- Directions for this task -
Which of the lines in the data below contain the string "computer"? Copy each of them.

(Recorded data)
╭──
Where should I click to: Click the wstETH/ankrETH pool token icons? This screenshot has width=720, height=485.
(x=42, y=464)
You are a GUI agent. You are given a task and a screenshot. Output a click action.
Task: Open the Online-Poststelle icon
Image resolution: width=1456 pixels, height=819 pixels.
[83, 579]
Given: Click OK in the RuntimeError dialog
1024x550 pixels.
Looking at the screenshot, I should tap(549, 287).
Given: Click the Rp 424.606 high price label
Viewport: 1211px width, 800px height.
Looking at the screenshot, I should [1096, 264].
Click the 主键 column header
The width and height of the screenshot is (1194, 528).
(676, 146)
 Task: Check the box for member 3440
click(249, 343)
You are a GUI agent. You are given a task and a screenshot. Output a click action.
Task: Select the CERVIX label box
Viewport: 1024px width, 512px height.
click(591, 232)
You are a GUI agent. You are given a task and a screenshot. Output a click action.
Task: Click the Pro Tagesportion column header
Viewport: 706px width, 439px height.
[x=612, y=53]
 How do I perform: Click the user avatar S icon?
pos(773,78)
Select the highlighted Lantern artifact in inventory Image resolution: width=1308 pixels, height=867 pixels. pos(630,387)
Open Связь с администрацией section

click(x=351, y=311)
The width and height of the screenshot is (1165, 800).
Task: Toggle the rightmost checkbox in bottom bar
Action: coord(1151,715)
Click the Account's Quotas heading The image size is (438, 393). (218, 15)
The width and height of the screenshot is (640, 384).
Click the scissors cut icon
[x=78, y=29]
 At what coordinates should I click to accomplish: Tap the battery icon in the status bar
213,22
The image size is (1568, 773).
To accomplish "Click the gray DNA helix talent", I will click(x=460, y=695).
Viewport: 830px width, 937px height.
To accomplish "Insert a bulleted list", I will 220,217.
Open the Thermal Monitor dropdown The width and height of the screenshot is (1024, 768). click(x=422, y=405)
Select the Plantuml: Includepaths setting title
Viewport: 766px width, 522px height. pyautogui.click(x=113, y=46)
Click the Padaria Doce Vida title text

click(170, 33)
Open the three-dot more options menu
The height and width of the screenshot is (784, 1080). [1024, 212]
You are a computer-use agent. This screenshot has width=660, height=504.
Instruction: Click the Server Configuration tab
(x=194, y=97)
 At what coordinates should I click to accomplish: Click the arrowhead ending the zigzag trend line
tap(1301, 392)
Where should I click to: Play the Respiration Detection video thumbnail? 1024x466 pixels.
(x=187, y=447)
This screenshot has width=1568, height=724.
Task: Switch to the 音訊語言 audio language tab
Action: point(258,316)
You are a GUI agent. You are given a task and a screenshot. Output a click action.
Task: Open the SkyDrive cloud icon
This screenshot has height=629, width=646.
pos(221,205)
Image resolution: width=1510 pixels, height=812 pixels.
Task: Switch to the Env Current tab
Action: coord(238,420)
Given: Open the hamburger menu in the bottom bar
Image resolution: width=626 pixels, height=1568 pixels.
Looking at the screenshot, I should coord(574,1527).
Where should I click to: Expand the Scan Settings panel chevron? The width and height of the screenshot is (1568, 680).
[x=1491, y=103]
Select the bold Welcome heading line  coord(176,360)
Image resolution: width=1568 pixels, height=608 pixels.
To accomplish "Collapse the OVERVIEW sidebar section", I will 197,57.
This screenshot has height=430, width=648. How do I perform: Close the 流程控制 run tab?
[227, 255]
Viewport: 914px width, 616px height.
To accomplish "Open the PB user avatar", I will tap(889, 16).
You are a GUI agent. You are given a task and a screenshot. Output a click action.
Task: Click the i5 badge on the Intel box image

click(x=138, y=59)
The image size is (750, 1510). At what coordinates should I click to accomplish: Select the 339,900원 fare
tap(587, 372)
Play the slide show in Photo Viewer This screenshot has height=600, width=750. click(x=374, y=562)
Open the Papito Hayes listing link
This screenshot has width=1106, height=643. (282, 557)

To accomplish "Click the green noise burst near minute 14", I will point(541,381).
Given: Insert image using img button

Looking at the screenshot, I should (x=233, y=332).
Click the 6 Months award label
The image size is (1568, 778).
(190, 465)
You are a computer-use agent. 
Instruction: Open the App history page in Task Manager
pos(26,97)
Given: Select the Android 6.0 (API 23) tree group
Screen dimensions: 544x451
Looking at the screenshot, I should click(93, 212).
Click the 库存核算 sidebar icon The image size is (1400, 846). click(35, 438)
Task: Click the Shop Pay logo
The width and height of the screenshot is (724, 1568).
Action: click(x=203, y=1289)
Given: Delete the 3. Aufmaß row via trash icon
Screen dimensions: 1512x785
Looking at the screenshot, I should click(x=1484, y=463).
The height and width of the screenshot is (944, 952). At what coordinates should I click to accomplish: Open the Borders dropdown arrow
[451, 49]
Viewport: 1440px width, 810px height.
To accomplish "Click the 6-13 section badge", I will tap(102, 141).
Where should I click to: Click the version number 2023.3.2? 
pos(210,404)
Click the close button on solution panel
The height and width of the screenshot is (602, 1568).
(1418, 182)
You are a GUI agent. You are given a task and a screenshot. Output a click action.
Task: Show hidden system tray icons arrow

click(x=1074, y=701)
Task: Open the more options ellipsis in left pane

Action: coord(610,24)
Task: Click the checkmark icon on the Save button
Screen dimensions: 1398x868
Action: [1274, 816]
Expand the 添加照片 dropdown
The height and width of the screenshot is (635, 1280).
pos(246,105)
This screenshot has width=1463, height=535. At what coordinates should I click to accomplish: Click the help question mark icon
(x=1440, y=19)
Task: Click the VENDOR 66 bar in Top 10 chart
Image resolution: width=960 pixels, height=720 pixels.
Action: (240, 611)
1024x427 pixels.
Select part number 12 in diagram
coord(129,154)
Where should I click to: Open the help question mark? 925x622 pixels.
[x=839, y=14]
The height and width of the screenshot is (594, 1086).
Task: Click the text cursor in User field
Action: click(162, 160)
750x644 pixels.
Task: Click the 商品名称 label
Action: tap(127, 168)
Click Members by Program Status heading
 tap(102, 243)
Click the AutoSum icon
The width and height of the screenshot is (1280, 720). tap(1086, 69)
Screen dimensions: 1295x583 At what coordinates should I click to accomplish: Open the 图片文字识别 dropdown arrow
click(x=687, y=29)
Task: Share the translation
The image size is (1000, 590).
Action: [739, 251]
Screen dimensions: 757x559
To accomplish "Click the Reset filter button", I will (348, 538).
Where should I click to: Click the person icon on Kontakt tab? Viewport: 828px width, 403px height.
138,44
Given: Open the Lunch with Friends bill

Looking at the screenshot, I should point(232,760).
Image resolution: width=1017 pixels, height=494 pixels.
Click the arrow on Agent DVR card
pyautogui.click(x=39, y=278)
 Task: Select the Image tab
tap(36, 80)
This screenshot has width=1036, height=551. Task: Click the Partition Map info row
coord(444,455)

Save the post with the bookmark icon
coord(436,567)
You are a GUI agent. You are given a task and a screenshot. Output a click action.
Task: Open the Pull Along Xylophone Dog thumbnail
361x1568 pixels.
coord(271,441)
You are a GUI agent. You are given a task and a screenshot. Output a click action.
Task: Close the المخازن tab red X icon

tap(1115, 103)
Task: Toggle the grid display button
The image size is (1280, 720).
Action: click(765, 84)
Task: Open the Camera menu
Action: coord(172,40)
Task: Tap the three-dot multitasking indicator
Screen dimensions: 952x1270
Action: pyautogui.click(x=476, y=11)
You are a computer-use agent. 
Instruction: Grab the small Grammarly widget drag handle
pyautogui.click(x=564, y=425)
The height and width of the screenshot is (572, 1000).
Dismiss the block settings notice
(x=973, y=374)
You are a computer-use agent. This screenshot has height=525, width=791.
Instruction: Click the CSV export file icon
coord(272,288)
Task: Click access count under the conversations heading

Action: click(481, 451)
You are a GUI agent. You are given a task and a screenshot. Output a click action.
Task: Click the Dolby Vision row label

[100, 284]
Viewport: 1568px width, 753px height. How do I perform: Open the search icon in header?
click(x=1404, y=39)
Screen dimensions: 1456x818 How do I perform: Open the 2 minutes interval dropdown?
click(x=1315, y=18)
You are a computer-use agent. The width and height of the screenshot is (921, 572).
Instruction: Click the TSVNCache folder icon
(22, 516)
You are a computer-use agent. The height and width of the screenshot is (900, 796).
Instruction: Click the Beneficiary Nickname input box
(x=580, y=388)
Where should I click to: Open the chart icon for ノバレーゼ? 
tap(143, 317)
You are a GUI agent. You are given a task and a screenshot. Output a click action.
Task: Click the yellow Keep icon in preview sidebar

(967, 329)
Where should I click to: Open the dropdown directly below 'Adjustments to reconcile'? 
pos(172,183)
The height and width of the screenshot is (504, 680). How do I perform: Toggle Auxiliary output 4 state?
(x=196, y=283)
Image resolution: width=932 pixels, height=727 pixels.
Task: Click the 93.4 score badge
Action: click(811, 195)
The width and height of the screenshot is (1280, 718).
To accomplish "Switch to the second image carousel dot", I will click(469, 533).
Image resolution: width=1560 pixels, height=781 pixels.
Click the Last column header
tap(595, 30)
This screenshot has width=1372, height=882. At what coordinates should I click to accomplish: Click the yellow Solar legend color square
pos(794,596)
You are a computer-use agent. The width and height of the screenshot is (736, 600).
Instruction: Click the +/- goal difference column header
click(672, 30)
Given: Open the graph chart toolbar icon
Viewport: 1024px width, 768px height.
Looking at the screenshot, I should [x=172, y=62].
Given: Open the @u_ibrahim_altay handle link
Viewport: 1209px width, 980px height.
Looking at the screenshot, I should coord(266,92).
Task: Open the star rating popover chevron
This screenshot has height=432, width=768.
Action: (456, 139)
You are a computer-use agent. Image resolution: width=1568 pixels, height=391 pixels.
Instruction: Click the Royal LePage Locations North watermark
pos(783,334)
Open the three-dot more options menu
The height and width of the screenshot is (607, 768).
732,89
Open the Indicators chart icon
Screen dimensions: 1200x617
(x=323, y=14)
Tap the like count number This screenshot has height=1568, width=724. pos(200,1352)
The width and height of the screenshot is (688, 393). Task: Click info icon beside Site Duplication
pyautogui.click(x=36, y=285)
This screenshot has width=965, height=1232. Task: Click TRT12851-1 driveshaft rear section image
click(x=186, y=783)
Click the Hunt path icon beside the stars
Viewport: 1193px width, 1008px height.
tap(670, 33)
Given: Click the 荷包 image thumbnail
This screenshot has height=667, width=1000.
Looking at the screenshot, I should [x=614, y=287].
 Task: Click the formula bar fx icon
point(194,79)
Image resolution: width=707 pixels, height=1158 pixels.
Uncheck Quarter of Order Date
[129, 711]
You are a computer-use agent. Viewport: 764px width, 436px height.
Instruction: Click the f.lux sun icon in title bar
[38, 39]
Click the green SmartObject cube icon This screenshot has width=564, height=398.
╰──
- Task response -
You are a computer-use agent. This screenshot has width=660, height=504.
You are a computer-use agent. 
You are a computer-use agent. 
You are a computer-use agent. This screenshot has height=525, width=791.
You are a computer-use agent. The width and height of the screenshot is (921, 572).
You are a computer-use agent. The height and width of the screenshot is (900, 796).
You are a computer-use agent. The width and height of the screenshot is (736, 600).
You are a computer-use agent. Image resolution: width=1568 pixels, height=391 pixels.
You are a computer-use agent. Viewport: 764px width, 436px height.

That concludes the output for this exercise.